Well, even if it weren’t commutative that wouldn’t be a problem for me, the only thing that would make the idea fail for me is if the global ontic state were not a function of the local ontic states, as the global quantum state is not a function of the reduced density matrices.
It is not true that if the global quantum state is not entangled then the global unitary can be written as a tensor product of local unitaries. Take for example $U$ being the CNOT gate (or the SWAP gate, if you prefer). CNOT applied to $\ket{00}$ is still $\ket{00}$, so the global quantum state is not entangled, but CNOT cannot be written as a tensor product of unitaries.
The world splitting when we make a measurement doesn’t pose any further problem to objectivity than the result of the measurement being fundamentally random (in a single world theory). Just as we can do quantum state tomography in a single world theory, and recover the real state with high probability, we can do it in Many-Worlds, and recover the real state in most worlds. We can always be wrong, in a single world theory, with some small probability, just as we will always be wrong, in Many-Worlds, in a small proportion of the worlds. Epistemology is not ontology: the theory is still perfectly objective, it will say that we will be wrong about the state, not that the state will be whatever we measure.
I’ve meant we can find a global decomposable $U$ for a disentangled state. But if we want to keep track of a single global unitary then this will be the problem, yes. Small disentangled states would still require a huge number of parameters.
Yep, that’s true. But I find it essential to keep track of the real unitary that actually generated the quantum state, otherwise we are vulnerable to Wallace and Timpson’s criticism.
I do not fully understand your notation, but what if U is the usual time evolution operator? What happens if the overall U requires the transfer of some of the n’s
from A’s domain to B’s at some point in time? This is of course very common, at least it seems so. It there some theorem that says this is impossible, or can in all cases be removed by global redefinition without ruining the arguments you present? Doing that does not bother Bell’s Theorem. Does it?

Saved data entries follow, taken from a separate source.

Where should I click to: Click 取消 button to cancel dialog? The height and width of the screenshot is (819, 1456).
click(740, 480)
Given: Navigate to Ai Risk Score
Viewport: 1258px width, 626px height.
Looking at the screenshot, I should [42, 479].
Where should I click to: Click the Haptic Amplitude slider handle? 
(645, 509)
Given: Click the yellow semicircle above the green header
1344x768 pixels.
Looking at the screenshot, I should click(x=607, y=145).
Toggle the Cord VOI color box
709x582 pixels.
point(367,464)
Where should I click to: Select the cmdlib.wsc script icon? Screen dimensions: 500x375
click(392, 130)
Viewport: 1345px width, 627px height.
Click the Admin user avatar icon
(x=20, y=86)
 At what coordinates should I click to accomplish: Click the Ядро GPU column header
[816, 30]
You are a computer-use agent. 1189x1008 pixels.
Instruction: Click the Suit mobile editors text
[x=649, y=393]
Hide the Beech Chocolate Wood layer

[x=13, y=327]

$U$ is the usual time evolution operator. I don’t know what you mean by “the n’s”, but it’s perfectly alright for $U$ to make A and B interact, either by swapping their states or entangling them. It’s also very common. The point of the Deutsch-Hayden model is that if the time evolution is not an interaction, e.g. acting only on A’s side, then it only changes A’s ontic state, while leaving B’s invariant.